___ DATA TO PROCESS

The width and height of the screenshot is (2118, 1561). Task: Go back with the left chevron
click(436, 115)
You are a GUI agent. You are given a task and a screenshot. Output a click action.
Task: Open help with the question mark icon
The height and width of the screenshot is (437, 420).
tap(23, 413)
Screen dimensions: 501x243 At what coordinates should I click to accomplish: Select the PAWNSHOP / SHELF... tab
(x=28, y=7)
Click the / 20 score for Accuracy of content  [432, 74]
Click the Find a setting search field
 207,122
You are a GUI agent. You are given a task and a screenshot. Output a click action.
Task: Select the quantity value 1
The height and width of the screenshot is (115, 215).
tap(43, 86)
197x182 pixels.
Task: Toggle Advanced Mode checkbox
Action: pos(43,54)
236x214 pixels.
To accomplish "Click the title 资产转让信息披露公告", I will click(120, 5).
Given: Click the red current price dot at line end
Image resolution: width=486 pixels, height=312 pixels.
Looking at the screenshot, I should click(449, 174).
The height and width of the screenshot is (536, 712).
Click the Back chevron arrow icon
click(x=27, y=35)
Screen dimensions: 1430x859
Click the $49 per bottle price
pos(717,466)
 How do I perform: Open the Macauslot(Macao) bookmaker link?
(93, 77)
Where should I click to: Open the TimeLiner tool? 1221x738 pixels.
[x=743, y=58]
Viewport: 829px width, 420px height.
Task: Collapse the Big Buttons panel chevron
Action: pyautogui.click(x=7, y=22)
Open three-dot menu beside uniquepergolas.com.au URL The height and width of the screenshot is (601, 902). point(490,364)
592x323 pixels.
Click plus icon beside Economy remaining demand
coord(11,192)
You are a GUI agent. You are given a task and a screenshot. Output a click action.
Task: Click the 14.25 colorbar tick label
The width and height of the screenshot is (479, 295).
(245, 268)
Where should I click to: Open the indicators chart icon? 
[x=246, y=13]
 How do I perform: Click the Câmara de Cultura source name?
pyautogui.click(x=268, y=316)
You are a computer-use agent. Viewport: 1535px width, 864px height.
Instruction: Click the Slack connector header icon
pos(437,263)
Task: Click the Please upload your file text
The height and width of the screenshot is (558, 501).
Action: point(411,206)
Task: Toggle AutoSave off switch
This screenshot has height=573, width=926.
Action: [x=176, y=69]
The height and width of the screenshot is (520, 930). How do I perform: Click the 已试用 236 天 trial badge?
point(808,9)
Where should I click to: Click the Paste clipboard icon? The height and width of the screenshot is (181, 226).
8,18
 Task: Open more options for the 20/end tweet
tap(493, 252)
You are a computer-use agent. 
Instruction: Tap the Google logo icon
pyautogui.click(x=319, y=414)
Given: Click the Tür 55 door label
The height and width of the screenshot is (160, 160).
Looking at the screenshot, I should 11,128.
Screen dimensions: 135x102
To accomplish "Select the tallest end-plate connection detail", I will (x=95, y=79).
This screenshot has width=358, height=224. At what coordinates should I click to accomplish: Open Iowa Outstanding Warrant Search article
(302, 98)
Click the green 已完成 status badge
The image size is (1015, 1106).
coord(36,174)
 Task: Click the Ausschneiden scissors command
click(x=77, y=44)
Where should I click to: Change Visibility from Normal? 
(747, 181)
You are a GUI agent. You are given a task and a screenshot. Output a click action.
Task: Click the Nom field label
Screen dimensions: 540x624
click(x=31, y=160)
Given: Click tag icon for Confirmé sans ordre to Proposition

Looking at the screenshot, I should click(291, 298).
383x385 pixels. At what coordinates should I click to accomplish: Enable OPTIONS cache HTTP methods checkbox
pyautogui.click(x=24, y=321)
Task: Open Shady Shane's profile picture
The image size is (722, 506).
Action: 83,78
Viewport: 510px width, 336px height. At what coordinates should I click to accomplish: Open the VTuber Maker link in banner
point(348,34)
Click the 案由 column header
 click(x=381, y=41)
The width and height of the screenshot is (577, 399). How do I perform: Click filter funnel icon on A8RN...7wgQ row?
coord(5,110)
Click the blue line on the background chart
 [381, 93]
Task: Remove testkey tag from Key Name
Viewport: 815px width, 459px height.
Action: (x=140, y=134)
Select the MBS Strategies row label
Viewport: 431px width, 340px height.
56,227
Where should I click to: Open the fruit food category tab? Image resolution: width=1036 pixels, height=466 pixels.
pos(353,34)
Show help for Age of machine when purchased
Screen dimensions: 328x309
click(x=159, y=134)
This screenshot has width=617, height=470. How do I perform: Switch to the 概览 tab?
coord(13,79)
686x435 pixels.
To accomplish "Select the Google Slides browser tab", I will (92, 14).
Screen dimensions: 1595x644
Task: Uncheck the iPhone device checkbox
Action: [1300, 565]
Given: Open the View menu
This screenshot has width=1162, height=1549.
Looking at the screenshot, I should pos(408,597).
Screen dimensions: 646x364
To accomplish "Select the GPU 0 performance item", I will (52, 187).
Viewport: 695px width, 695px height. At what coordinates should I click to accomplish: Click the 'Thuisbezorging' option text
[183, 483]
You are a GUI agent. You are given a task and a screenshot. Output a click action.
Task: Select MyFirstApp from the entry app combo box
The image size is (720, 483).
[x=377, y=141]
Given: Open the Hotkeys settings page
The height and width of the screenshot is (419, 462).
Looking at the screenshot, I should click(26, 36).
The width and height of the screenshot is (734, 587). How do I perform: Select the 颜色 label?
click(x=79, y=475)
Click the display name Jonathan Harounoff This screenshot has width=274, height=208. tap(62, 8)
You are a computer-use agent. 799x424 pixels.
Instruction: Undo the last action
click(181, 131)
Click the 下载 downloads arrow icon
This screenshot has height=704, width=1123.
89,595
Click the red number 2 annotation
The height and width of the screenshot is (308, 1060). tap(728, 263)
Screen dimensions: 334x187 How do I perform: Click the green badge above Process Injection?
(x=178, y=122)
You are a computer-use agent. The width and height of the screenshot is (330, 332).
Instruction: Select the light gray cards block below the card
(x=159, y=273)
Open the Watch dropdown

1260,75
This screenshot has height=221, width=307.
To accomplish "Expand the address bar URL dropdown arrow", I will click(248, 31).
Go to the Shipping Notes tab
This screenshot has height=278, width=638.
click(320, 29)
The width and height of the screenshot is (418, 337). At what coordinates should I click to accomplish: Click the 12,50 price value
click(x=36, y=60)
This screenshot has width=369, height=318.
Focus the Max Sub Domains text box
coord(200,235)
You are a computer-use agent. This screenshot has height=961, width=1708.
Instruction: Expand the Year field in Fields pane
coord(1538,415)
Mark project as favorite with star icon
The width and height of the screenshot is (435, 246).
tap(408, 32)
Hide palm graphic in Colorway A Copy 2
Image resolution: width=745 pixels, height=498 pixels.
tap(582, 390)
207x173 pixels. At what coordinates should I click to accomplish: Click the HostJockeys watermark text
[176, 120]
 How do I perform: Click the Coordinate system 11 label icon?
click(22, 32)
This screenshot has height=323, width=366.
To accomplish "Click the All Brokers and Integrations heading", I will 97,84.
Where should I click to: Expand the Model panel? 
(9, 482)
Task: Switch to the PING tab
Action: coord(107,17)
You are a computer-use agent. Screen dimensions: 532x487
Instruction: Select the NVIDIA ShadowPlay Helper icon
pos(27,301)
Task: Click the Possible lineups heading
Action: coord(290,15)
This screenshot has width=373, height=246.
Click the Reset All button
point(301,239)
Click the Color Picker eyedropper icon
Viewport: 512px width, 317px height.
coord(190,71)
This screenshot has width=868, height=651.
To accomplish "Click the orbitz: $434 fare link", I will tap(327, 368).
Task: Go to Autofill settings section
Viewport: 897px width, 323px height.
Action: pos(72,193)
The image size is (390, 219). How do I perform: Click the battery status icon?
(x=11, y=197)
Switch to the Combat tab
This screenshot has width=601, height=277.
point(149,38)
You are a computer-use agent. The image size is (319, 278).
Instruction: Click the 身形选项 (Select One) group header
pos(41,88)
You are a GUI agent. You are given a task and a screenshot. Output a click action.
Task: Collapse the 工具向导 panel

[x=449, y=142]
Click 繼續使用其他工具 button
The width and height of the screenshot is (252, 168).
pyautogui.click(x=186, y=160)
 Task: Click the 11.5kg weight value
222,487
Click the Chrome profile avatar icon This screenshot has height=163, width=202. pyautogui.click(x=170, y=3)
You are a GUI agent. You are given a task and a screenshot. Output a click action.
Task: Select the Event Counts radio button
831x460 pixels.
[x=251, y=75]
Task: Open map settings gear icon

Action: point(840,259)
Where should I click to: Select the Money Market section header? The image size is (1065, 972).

______

- **TO DO**: Tally the lines in the material above that contain the word "green" and reply with only that number.

- **ANSWER FOR THE TASK**: 2